Professional boxing record
- Total: 36
- Wins: 25
- By knockout: 2
- Losses: 4
- By knockout: 3
- Draws: 7

= Professor Mike Donovan =

American boxer and boxing trainer

Mike Donovan (September 27, 1847 – March 24, 1918) also known as Professor Mike Donovan and Mike O'Donovan was a middleweight boxer of the bare-knuckle era and later became one of the foremost teachers of the sport.

==Biography==

===Professional boxing career===
During his career, Donovan fought John L. Sullivan. He fought John Shanssey in a bout refereed by a young 21-year-old Wyatt Earp on July 4, 1868 or 1869 in Cheyenne, Wyoming.

===Life as instructor after retirement from boxing===
After his active boxing career ended, Donovan became a boxing instructor at the New York Athletic Club. He taught United States President Teddy Roosevelt and his sons how to box.

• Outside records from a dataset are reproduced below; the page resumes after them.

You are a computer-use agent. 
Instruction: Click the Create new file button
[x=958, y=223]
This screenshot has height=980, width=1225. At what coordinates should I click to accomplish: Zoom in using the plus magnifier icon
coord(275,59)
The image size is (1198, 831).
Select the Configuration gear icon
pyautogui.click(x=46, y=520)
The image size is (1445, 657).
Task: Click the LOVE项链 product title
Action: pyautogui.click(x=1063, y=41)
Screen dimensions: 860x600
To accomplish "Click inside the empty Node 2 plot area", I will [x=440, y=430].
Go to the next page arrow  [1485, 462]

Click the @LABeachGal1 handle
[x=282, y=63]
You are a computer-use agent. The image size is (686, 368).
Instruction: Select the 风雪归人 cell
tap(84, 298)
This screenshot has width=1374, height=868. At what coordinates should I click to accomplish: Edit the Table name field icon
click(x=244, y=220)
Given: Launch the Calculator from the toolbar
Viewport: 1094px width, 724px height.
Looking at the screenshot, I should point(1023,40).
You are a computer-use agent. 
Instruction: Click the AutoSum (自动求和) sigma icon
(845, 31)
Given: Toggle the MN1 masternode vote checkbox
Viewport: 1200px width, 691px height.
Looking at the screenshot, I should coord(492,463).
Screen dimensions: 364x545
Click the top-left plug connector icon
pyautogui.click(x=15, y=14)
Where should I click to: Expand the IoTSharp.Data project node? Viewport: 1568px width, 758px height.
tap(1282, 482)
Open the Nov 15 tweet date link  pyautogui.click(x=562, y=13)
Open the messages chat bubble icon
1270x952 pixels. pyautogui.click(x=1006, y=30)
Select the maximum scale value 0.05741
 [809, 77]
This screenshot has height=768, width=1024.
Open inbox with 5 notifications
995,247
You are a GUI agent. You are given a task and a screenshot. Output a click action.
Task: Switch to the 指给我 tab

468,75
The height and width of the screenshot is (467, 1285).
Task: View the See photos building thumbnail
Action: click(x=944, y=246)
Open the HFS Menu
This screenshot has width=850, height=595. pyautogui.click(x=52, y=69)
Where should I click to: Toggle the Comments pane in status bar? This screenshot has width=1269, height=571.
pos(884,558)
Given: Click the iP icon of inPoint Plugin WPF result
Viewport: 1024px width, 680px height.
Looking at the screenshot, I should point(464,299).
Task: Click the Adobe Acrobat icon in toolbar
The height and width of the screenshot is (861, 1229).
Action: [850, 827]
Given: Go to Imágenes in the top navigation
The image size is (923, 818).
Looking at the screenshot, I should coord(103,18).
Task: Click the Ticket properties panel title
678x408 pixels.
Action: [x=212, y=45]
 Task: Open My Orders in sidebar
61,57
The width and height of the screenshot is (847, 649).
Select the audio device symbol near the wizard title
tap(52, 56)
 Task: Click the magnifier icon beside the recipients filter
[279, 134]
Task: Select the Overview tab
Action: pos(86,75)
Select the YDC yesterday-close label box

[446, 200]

===Personal life, death and legacy===
He was married to Cecilia and had 8 children: John J. Donovan, Margaret Donovan, Henry H. Donovan, Arthur Donovan, Mary V. Donovan, Helen Donovan, Lucy A. Donovan and Katherine Donovan. Donovan died from complications from a bout with pneumonia he developed while teaching a boxing class at one of the armories located near where he had resided in the Bronx, New York area on March 24, 1918, at St. Francis Hospital there, where he had been hospitalized for a week after coming down with pneumonia, at the age of 70. He was survived by his wife and children, who all had been at his bedside when he died.
 After his death, Donovan's will indicated that his last name was actually O'Donovan. His silver championship belt was bequeathed to his son, Arthur Donovan (who himself would later become a legend in the boxing sport as a referee), who was serving in the U.S. Army, in the 105th Field Artillery at Spartanburg, South Carolina at the time, during World War I. His grandson, Art Donovan Jr., is a member of the Pro Football Hall of Fame.

==Honors==
Donovan has been elected to the IBHOF.

==Notes/References==
- The Boxing Register: International Boxing Hall of Fame Official Record Book (4th Edition), By James B. Roberts, Alexander G. Skutt, page 23, McBooks Press, Ithaca, NY, ISBN 978-1-59013-121-3, 2006.